Embrace yourself

9:08:00 AM,20 Comments



Today is not about sewing.  Today is about love.  A wonderful video by Taryn Brumfitt is going around the Internet and it really hit home for me.  Her planned documentary "Embrace," will show how women feel about their bodies, how much we loathe ourselves, and what we can do to change our views.  

I've been struggling with body image issues my entire life.  As a little girl I was the chubby kid.  I liked dance, especially ballet, and this unfortunately only made my self esteem issues worse.



Pretty sure the maroon velvet dress wasn't helping my self esteem issues, haha


I remember sneaking food as a child, not wanting anyone to see me eat it.  This stayed with me through me teenage years as I continued dancing, and as a ballerina, thought I was huge.  I felt ginormous compared to my other ballet friends.  At 5'6 and wearing a size 6/8, I thought I was disgusting.  I look back at photos and see how beautiful I was, but I couldn't see that then.

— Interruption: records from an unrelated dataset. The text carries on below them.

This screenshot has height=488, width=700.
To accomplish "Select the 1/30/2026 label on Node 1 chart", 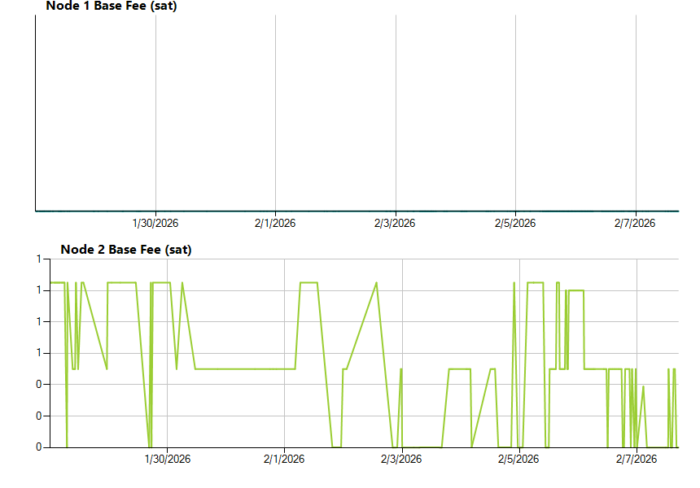I will (x=155, y=223).
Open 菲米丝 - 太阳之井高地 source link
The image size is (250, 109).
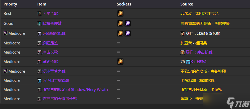(199, 14)
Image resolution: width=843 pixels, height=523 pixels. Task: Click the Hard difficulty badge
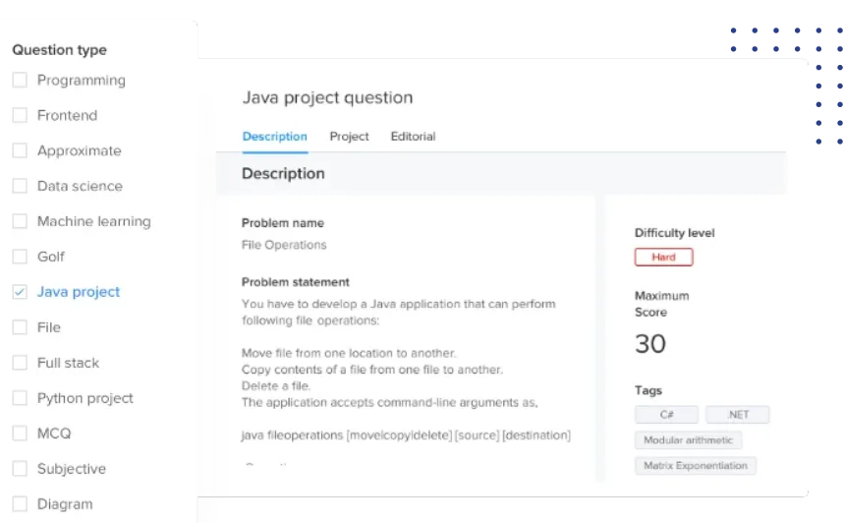(663, 258)
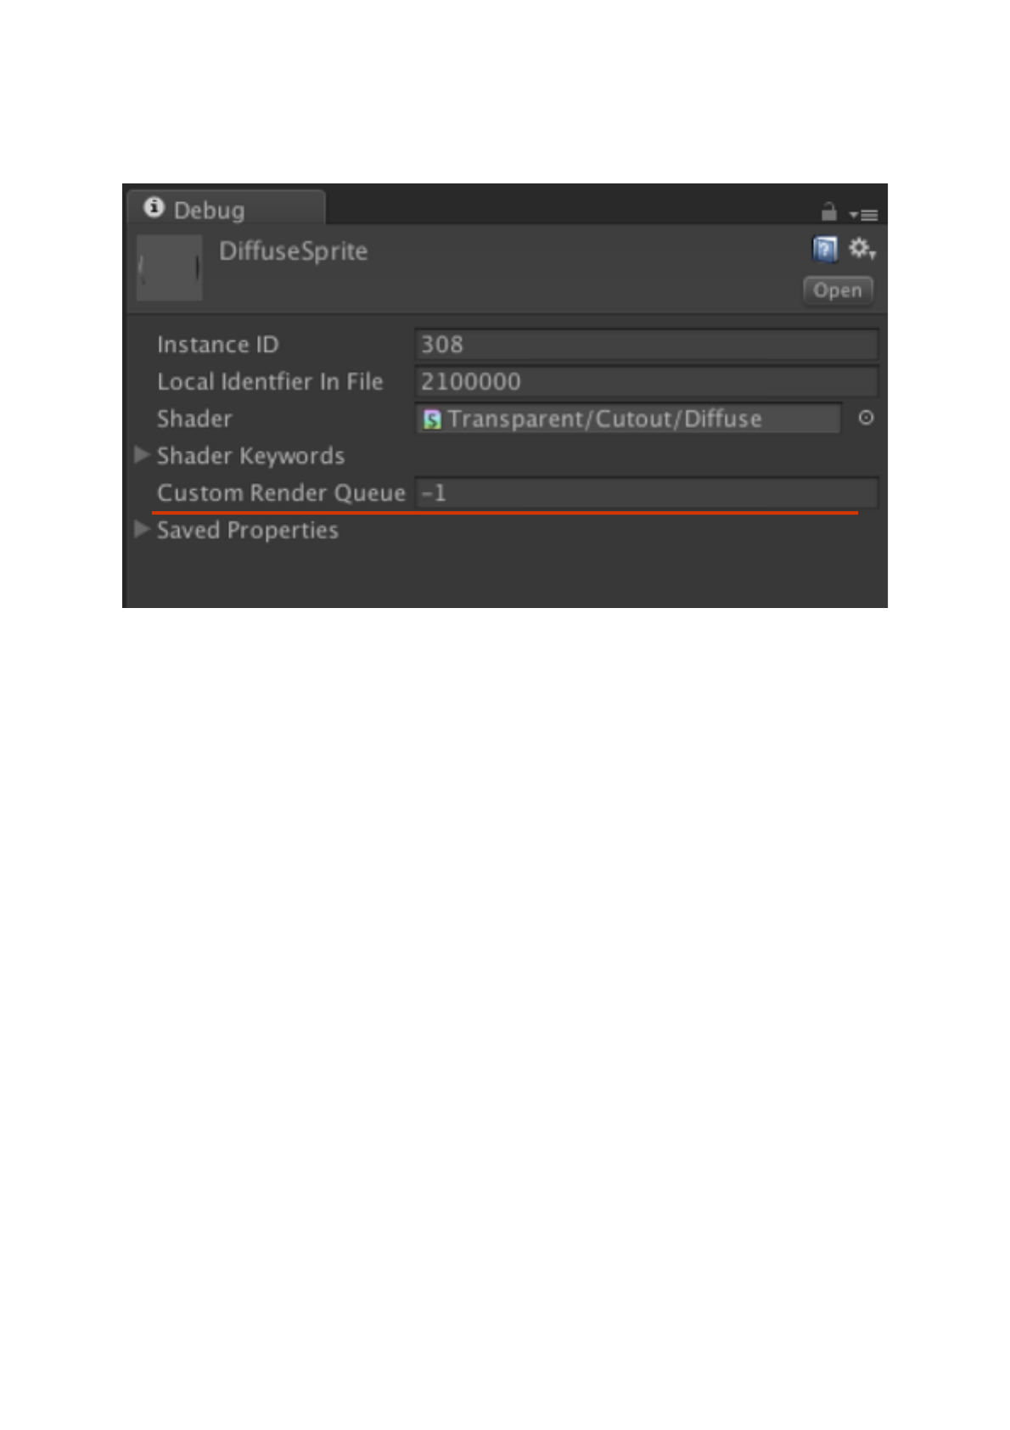Click the Local Identfier In File field
The width and height of the screenshot is (1010, 1430).
pyautogui.click(x=646, y=382)
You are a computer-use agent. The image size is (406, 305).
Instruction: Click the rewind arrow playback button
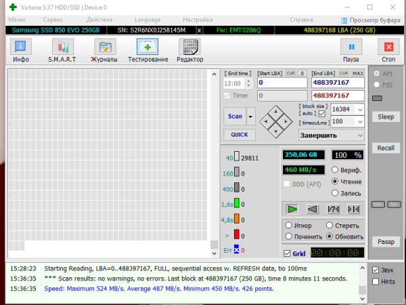pyautogui.click(x=312, y=209)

My weight flipped flopped my entire adult life.  I've been all over the map and the feelings of not measuring up and self loathing have always been there, regardless of my weight.

After my second son was born, I lost a significant amount of weight, and while I loved the number that my pants now said I was, it didn't change the internal conversation that was continuously happening inside my head.  

Right after Max was born

A year later, down to my goal weight

The problem was that now I loved how I looked in my clothes, but still hated my body.  I was hiding how much I disliked myself from everyone, putting on a happy face.  It's an awful feeling, to not see what everyone else sees.  I was getting tons of compliments on how great I looked, but I still had all this turmoil inside.

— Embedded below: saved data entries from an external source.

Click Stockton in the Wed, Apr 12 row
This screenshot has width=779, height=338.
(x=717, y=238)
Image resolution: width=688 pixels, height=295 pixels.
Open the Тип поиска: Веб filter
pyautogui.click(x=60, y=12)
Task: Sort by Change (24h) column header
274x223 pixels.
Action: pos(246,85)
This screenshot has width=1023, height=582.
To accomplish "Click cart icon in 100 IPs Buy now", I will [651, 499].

And now I have child #3, a daughter.  And all I can think about is how I don't want her to be like me.  I want her to look up to me, and see how she should love herself and her body.  She will be bombarded with images of how she should look, act, feel.  I want her to have a role model who shows her that what she sees on TV is not how you have to be.  That she is beautiful and loved.

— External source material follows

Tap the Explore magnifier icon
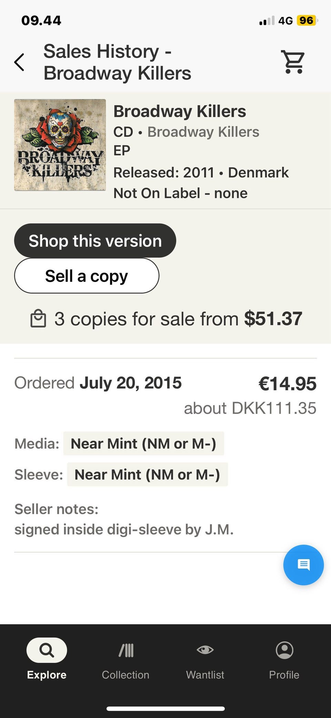This screenshot has width=331, height=718. [x=47, y=650]
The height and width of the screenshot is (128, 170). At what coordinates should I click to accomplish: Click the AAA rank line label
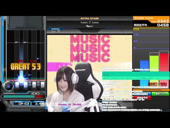coord(136,34)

Me with my family on Easter 2014

I'm in between what I call my happy and unhappy weights.  It's been much harder this time around to lose the weight.  Almost 2 years later and I can't get it off.  I've joined a gym to help, but that doesn't change the mental aspect of this all.  We as a society, we as women, need to wake up!  It's OK to not be a size 0.  The average woman is a 14.  We need to learn that any size is beautiful.  It's not about the number, it's about how we feel!


I had a wonderful conversation with one of my friends the other day about self esteem.  She is on the other side of this problem.  She is thin and has always had problems gaining weight.  Her friends and family make comments to her about how she should eat more and how skinny she is.  What they don't know is that she eats and eats, but can never seem to gain weight.  She is just as hurt by their comments of how "skinny" she is as I am about me being "fat".  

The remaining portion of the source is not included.